=== GIVEN INFORMATION ===

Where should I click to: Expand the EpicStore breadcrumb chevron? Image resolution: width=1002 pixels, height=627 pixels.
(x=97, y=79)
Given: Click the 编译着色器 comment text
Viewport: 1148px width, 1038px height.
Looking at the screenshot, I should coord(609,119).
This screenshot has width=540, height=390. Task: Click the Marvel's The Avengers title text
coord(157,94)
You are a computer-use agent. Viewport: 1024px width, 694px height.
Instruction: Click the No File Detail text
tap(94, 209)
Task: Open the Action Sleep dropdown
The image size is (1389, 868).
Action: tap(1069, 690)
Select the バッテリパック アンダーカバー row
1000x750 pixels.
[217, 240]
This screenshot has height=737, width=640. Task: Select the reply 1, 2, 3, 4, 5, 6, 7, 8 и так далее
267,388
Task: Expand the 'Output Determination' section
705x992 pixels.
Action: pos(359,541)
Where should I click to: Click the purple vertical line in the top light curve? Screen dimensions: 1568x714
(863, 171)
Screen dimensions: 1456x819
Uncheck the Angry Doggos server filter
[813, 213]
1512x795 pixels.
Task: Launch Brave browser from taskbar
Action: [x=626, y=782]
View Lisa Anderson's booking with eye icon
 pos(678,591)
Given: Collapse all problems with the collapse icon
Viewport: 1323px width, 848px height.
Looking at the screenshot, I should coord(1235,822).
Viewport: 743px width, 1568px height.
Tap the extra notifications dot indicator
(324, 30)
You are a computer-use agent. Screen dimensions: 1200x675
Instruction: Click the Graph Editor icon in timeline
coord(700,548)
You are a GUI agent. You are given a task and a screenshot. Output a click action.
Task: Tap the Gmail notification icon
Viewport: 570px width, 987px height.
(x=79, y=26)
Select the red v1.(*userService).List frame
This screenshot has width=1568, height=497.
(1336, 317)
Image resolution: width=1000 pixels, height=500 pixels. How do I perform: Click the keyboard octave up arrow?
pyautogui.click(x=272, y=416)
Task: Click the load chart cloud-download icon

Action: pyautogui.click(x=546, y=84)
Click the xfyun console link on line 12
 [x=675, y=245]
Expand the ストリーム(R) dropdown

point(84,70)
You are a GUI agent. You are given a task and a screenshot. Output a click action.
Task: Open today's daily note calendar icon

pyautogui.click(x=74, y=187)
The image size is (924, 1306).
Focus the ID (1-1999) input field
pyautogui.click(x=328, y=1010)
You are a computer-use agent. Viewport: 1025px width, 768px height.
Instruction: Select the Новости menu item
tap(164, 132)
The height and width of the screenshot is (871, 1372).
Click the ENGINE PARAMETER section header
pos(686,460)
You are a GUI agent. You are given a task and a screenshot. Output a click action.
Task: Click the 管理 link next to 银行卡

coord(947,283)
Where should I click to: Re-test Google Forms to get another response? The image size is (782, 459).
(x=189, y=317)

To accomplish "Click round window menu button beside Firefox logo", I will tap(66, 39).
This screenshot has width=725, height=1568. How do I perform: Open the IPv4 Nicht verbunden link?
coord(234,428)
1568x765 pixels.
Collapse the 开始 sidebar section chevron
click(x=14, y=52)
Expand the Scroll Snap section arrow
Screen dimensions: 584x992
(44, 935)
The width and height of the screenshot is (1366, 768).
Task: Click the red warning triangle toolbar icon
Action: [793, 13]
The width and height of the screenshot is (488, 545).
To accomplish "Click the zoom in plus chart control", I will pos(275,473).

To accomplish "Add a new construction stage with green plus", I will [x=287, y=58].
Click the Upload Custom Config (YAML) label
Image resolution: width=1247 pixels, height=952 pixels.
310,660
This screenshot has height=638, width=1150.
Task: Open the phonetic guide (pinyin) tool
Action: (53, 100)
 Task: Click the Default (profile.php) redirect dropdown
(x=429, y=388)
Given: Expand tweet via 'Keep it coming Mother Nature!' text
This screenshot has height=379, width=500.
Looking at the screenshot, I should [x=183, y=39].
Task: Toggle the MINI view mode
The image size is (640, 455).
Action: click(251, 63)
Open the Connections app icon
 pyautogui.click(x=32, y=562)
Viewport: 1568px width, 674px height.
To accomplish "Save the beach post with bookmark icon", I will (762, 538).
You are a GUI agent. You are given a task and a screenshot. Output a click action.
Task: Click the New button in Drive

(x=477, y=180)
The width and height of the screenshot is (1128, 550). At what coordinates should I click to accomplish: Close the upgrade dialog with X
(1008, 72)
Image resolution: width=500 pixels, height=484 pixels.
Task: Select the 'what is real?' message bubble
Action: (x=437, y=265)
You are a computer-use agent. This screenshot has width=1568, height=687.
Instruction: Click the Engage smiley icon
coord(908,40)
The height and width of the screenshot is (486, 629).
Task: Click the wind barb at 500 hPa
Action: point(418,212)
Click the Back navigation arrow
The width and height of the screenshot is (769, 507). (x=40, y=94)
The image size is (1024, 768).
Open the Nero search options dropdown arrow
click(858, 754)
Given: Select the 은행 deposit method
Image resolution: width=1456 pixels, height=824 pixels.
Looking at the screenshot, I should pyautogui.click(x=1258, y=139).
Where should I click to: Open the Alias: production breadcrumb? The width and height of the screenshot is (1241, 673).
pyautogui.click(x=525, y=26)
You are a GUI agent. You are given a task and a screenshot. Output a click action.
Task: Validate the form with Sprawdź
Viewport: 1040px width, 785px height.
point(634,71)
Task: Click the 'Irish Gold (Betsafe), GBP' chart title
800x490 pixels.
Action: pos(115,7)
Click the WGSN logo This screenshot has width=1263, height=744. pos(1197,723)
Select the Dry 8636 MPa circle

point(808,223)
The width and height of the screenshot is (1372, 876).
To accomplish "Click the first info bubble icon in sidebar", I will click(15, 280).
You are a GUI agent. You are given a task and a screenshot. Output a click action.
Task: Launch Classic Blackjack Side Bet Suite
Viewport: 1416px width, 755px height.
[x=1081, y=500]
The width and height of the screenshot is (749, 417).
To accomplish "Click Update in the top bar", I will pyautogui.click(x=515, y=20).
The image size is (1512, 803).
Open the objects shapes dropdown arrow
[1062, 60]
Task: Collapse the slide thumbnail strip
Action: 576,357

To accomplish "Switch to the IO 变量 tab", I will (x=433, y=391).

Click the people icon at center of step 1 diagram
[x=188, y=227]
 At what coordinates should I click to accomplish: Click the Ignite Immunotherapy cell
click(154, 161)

===

### REQUIREMENT
Here the goal is to repeat each entry exactly.

### EXERCISE SOLUTION
Where should I click to: Expand the EpicStore breadcrumb chevron? Image resolution: width=1002 pixels, height=627 pixels.
(x=97, y=79)
Given: Click the 编译着色器 comment text
Viewport: 1148px width, 1038px height.
Looking at the screenshot, I should coord(609,119).
This screenshot has width=540, height=390. Task: Click the Marvel's The Avengers title text
coord(157,94)
You are a computer-use agent. Viewport: 1024px width, 694px height.
Instruction: Click the No File Detail text
tap(94, 209)
Task: Open the Action Sleep dropdown
The image size is (1389, 868).
Action: tap(1069, 690)
Select the バッテリパック アンダーカバー row
1000x750 pixels.
[217, 240]
This screenshot has height=737, width=640. Task: Select the reply 1, 2, 3, 4, 5, 6, 7, 8 и так далее
267,388
Task: Expand the 'Output Determination' section
705x992 pixels.
Action: pos(359,541)
Where should I click to: Click the purple vertical line in the top light curve? Screen dimensions: 1568x714
(863, 171)
Screen dimensions: 1456x819
Uncheck the Angry Doggos server filter
[813, 213]
1512x795 pixels.
Task: Launch Brave browser from taskbar
Action: [x=626, y=782]
View Lisa Anderson's booking with eye icon
 pos(678,591)
Given: Collapse all problems with the collapse icon
Viewport: 1323px width, 848px height.
Looking at the screenshot, I should coord(1235,822).
Viewport: 743px width, 1568px height.
Tap the extra notifications dot indicator
(324, 30)
You are a computer-use agent. Screen dimensions: 1200x675
Instruction: Click the Graph Editor icon in timeline
coord(700,548)
You are a GUI agent. You are given a task and a screenshot. Output a click action.
Task: Tap the Gmail notification icon
Viewport: 570px width, 987px height.
(x=79, y=26)
Select the red v1.(*userService).List frame
This screenshot has width=1568, height=497.
(1336, 317)
Image resolution: width=1000 pixels, height=500 pixels. How do I perform: Click the keyboard octave up arrow?
pyautogui.click(x=272, y=416)
Task: Click the load chart cloud-download icon

Action: pyautogui.click(x=546, y=84)
Click the xfyun console link on line 12
 [x=675, y=245]
Expand the ストリーム(R) dropdown

point(84,70)
You are a GUI agent. You are given a task and a screenshot. Output a click action.
Task: Open today's daily note calendar icon

pyautogui.click(x=74, y=187)
The image size is (924, 1306).
Focus the ID (1-1999) input field
pyautogui.click(x=328, y=1010)
You are a computer-use agent. Viewport: 1025px width, 768px height.
Instruction: Select the Новости menu item
tap(164, 132)
The height and width of the screenshot is (871, 1372).
Click the ENGINE PARAMETER section header
pos(686,460)
You are a GUI agent. You are given a task and a screenshot. Output a click action.
Task: Click the 管理 link next to 银行卡

coord(947,283)
Where should I click to: Re-test Google Forms to get another response? The image size is (782, 459).
(x=189, y=317)

To accomplish "Click round window menu button beside Firefox logo", I will tap(66, 39).
This screenshot has width=725, height=1568. How do I perform: Open the IPv4 Nicht verbunden link?
coord(234,428)
1568x765 pixels.
Collapse the 开始 sidebar section chevron
click(x=14, y=52)
Expand the Scroll Snap section arrow
Screen dimensions: 584x992
(44, 935)
The width and height of the screenshot is (1366, 768).
Task: Click the red warning triangle toolbar icon
Action: [793, 13]
The width and height of the screenshot is (488, 545).
To accomplish "Click the zoom in plus chart control", I will pos(275,473).

To accomplish "Add a new construction stage with green plus", I will [x=287, y=58].
Click the Upload Custom Config (YAML) label
Image resolution: width=1247 pixels, height=952 pixels.
310,660
This screenshot has height=638, width=1150.
Task: Open the phonetic guide (pinyin) tool
Action: (53, 100)
 Task: Click the Default (profile.php) redirect dropdown
(x=429, y=388)
Given: Expand tweet via 'Keep it coming Mother Nature!' text
This screenshot has height=379, width=500.
Looking at the screenshot, I should [x=183, y=39].
Task: Toggle the MINI view mode
The image size is (640, 455).
Action: click(251, 63)
Open the Connections app icon
 pyautogui.click(x=32, y=562)
Viewport: 1568px width, 674px height.
To accomplish "Save the beach post with bookmark icon", I will (762, 538).
You are a GUI agent. You are given a task and a screenshot. Output a click action.
Task: Click the New button in Drive

(x=477, y=180)
The width and height of the screenshot is (1128, 550). At what coordinates should I click to accomplish: Close the upgrade dialog with X
(1008, 72)
Image resolution: width=500 pixels, height=484 pixels.
Task: Select the 'what is real?' message bubble
Action: (x=437, y=265)
You are a computer-use agent. This screenshot has width=1568, height=687.
Instruction: Click the Engage smiley icon
coord(908,40)
The height and width of the screenshot is (486, 629).
Task: Click the wind barb at 500 hPa
Action: point(418,212)
Click the Back navigation arrow
The width and height of the screenshot is (769, 507). (x=40, y=94)
The image size is (1024, 768).
Open the Nero search options dropdown arrow
click(858, 754)
Given: Select the 은행 deposit method
Image resolution: width=1456 pixels, height=824 pixels.
Looking at the screenshot, I should pyautogui.click(x=1258, y=139).
Where should I click to: Open the Alias: production breadcrumb? The width and height of the screenshot is (1241, 673).
pyautogui.click(x=525, y=26)
You are a GUI agent. You are given a task and a screenshot. Output a click action.
Task: Validate the form with Sprawdź
Viewport: 1040px width, 785px height.
point(634,71)
Task: Click the 'Irish Gold (Betsafe), GBP' chart title
800x490 pixels.
Action: pos(115,7)
Click the WGSN logo This screenshot has width=1263, height=744. pos(1197,723)
Select the Dry 8636 MPa circle

point(808,223)
The width and height of the screenshot is (1372, 876).
To accomplish "Click the first info bubble icon in sidebar", I will click(15, 280).
You are a GUI agent. You are given a task and a screenshot. Output a click action.
Task: Launch Classic Blackjack Side Bet Suite
Viewport: 1416px width, 755px height.
[x=1081, y=500]
The width and height of the screenshot is (749, 417).
To accomplish "Click Update in the top bar", I will pyautogui.click(x=515, y=20).
The image size is (1512, 803).
Open the objects shapes dropdown arrow
[1062, 60]
Task: Collapse the slide thumbnail strip
Action: 576,357

To accomplish "Switch to the IO 变量 tab", I will (x=433, y=391).

Click the people icon at center of step 1 diagram
[x=188, y=227]
 At what coordinates should I click to accomplish: Click the Ignite Immunotherapy cell
click(154, 161)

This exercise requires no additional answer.